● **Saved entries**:
Segment Open
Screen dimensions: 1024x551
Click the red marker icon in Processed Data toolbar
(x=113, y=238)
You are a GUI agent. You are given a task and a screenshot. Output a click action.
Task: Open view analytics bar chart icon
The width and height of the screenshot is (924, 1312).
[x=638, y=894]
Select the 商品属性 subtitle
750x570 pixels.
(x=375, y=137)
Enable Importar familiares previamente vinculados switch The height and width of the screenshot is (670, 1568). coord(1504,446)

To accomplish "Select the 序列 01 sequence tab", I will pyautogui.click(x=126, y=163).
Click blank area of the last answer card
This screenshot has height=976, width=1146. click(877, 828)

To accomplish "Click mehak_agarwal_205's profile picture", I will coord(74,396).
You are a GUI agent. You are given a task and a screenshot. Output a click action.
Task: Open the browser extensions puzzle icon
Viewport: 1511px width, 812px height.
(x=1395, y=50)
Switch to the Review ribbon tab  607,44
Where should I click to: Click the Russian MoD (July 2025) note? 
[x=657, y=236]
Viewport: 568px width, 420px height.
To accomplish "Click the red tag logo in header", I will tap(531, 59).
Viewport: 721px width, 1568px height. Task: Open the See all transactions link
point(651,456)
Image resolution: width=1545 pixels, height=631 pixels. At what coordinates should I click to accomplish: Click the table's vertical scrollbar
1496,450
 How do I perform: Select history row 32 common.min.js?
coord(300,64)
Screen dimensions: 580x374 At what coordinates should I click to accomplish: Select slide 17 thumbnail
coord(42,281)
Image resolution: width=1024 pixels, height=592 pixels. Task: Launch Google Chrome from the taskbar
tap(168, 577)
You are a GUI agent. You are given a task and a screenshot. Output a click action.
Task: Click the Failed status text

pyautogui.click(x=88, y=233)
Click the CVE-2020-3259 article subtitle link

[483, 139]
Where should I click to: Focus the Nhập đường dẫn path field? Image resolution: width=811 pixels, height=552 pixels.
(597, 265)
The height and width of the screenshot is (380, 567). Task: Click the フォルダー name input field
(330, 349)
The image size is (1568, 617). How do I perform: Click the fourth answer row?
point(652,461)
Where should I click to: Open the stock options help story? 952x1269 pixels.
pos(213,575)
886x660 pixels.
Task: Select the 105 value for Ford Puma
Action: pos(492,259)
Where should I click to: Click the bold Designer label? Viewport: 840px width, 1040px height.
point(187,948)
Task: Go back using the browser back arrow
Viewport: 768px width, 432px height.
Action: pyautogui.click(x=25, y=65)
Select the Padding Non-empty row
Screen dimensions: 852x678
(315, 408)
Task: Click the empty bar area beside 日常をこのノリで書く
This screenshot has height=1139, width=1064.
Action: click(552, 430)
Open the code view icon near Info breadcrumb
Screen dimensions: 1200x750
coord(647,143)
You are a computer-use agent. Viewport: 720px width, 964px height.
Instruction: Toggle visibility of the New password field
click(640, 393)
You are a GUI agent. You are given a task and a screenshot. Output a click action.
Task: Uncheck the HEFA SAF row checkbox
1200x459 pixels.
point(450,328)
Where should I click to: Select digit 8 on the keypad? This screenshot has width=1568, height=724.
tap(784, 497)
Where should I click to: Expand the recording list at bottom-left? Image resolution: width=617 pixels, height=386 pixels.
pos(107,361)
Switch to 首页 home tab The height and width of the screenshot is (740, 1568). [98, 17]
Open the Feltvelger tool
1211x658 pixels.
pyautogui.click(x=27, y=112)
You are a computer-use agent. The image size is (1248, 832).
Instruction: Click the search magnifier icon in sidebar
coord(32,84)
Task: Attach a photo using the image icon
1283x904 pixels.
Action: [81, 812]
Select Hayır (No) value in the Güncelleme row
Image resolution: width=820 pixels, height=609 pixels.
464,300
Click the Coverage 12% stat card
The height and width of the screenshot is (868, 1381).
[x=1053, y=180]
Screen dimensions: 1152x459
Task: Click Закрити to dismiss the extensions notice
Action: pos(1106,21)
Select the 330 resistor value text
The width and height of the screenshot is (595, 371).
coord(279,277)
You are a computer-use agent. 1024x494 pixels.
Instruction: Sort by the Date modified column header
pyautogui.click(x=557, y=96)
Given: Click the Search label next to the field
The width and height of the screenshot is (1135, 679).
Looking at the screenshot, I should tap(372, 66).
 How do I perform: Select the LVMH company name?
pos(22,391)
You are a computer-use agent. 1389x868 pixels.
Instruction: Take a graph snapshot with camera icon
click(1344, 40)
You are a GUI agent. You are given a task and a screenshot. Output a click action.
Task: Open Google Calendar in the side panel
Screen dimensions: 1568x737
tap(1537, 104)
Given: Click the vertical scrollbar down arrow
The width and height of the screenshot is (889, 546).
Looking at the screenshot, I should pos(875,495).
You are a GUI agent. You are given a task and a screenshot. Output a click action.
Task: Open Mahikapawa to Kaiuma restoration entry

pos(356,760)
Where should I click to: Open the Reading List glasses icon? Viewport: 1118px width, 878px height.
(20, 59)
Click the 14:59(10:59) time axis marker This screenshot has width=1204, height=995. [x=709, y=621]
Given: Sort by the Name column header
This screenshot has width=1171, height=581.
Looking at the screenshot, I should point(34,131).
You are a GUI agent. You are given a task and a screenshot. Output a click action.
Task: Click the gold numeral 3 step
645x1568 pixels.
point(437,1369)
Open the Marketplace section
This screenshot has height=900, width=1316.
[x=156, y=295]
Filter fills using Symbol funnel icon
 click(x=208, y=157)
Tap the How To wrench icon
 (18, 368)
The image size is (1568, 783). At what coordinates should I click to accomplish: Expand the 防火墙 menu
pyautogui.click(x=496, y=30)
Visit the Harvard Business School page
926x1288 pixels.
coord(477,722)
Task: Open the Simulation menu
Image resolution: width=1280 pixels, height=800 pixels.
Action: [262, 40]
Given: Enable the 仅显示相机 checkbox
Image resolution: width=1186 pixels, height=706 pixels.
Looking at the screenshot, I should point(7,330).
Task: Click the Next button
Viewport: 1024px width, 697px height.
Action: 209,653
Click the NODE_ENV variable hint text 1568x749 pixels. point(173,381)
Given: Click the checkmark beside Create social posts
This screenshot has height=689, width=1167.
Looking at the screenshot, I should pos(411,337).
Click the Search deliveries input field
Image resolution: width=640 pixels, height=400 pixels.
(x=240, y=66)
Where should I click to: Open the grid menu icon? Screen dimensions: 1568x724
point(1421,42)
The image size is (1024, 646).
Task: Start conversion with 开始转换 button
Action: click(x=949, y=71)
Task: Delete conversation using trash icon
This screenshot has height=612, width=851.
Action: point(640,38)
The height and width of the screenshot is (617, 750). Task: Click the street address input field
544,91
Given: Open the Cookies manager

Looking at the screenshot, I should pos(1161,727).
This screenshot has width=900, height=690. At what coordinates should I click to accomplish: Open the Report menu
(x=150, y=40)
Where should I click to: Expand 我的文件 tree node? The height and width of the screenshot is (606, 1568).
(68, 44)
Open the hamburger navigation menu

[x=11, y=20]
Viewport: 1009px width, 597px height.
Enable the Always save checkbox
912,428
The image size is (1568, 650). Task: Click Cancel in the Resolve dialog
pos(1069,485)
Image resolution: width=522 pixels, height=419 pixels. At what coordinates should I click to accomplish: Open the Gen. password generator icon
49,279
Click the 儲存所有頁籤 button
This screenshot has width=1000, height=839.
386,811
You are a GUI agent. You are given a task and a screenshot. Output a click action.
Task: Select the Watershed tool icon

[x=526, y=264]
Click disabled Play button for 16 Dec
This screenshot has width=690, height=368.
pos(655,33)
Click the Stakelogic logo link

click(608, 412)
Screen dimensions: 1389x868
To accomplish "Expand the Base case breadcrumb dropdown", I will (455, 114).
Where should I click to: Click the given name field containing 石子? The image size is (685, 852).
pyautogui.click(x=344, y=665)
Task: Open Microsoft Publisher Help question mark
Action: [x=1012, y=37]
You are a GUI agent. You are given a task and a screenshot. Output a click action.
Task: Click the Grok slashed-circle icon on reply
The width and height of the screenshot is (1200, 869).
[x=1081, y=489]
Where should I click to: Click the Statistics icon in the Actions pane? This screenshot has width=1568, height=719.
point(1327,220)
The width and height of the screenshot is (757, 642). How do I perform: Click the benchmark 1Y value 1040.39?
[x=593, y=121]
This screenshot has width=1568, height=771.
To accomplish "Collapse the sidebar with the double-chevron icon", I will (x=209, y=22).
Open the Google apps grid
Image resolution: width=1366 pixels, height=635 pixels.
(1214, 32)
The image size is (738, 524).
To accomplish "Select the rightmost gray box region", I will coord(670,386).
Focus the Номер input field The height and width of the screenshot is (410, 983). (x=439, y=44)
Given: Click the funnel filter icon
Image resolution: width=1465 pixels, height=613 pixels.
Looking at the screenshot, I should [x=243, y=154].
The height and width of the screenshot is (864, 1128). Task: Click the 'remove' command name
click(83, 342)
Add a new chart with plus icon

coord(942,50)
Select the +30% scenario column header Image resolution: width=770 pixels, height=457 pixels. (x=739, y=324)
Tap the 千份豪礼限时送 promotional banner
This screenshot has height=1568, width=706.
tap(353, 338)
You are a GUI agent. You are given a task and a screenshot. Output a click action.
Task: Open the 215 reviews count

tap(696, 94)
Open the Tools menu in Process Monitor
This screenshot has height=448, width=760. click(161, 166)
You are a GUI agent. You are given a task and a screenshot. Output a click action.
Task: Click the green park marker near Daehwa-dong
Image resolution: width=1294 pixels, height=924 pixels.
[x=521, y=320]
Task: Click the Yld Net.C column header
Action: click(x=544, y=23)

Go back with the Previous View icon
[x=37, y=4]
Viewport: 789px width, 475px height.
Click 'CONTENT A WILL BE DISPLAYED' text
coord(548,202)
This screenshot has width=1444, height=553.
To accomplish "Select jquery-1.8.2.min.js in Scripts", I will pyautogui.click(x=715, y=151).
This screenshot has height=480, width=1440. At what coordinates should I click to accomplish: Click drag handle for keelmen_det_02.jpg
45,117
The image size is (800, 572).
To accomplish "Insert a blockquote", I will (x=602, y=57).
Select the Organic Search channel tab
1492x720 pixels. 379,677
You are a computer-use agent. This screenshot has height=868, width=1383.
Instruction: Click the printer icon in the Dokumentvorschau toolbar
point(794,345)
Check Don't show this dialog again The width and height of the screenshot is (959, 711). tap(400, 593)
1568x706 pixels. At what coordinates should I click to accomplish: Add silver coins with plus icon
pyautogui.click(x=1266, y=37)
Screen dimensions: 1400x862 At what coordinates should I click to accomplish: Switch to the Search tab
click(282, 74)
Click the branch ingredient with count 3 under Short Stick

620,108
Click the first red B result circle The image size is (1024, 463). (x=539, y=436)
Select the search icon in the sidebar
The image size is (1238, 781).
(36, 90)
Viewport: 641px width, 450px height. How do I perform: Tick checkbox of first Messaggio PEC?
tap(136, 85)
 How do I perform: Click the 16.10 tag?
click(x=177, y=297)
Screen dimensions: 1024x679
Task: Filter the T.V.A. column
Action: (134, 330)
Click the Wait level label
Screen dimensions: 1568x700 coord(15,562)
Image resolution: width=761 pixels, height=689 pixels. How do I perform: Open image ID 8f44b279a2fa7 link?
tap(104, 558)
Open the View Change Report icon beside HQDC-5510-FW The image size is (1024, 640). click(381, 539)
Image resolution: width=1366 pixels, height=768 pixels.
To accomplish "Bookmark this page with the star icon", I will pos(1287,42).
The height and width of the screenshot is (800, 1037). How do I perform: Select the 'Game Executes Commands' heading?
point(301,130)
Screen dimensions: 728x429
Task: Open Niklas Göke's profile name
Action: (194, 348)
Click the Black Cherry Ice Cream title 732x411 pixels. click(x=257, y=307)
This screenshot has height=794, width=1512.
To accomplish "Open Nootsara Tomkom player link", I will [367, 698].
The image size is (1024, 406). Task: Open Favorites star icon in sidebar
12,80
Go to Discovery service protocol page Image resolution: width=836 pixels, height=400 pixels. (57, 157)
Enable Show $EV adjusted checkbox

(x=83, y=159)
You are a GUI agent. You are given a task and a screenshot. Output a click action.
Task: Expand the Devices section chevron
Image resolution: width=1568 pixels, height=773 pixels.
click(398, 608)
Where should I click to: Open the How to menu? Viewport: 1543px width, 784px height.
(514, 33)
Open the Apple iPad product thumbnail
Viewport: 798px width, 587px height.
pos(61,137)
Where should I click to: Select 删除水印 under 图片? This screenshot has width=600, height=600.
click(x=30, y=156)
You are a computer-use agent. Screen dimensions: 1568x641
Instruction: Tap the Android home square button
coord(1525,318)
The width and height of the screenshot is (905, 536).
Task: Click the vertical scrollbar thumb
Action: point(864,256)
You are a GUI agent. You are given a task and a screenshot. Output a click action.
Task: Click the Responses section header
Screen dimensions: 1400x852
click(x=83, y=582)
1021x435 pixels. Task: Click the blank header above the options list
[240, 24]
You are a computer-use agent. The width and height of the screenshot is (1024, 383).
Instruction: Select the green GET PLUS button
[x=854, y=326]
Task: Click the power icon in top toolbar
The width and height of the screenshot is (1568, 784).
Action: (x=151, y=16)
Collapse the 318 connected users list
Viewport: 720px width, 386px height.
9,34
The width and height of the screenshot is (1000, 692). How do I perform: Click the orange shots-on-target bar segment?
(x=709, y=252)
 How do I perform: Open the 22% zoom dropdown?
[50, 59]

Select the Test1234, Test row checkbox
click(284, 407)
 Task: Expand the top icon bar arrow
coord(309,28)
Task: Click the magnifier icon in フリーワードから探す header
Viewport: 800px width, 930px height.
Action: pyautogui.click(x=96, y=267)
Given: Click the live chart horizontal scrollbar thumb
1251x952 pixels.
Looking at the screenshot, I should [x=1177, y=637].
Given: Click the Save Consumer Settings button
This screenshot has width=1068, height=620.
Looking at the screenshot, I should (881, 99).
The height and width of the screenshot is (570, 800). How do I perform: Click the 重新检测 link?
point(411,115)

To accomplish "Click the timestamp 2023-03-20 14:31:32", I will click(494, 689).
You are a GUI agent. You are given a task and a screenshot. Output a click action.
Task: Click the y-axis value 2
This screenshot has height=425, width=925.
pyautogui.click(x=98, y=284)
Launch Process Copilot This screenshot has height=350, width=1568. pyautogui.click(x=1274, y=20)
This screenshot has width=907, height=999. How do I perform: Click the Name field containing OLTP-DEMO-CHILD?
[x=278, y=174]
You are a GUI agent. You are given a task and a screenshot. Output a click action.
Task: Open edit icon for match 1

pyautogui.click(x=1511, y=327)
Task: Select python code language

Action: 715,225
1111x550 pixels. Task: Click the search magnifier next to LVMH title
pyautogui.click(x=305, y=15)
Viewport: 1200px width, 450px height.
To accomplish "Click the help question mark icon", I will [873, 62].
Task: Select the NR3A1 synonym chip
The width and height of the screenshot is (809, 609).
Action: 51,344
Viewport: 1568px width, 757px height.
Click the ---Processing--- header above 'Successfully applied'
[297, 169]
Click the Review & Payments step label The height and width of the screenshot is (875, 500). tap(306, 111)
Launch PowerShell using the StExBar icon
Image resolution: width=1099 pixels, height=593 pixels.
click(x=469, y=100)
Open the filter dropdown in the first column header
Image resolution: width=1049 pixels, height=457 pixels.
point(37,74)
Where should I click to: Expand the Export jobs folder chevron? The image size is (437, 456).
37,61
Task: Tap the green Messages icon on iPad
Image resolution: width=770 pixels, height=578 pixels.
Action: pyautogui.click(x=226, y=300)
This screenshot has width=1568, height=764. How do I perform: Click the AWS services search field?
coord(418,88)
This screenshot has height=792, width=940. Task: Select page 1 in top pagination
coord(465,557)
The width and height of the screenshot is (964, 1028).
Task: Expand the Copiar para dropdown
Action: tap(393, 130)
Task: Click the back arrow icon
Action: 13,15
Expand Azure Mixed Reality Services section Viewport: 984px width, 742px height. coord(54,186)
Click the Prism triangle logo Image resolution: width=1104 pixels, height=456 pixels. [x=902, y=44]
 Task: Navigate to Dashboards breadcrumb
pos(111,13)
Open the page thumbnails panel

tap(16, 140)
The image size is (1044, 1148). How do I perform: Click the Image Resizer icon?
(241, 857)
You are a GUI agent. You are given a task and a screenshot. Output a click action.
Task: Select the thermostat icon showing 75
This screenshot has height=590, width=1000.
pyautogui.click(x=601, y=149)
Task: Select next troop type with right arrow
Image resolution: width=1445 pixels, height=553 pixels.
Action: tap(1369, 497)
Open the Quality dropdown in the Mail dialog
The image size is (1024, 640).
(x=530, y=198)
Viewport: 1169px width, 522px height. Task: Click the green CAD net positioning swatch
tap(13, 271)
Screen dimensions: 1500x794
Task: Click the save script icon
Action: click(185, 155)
Segment Closed
● **ASSIGNED TASK**:
With the line that has "How do I perform: Select history" as the first and the line that has "Task: Go back using the browser back arrow" as the last, repeat exactly that run of lines above and no more.

● **RESULT**:
 How do I perform: Select history row 32 common.min.js?
coord(300,64)
Screen dimensions: 580x374 At what coordinates should I click to accomplish: Select slide 17 thumbnail
coord(42,281)
Image resolution: width=1024 pixels, height=592 pixels. Task: Launch Google Chrome from the taskbar
tap(168, 577)
You are a GUI agent. You are given a task and a screenshot. Output a click action.
Task: Click the Failed status text

pyautogui.click(x=88, y=233)
Click the CVE-2020-3259 article subtitle link

[483, 139]
Where should I click to: Focus the Nhập đường dẫn path field? Image resolution: width=811 pixels, height=552 pixels.
(597, 265)
The height and width of the screenshot is (380, 567). Task: Click the フォルダー name input field
(330, 349)
The image size is (1568, 617). How do I perform: Click the fourth answer row?
point(652,461)
Where should I click to: Open the stock options help story? 952x1269 pixels.
pos(213,575)
886x660 pixels.
Task: Select the 105 value for Ford Puma
Action: pos(492,259)
Where should I click to: Click the bold Designer label? Viewport: 840px width, 1040px height.
point(187,948)
Task: Go back using the browser back arrow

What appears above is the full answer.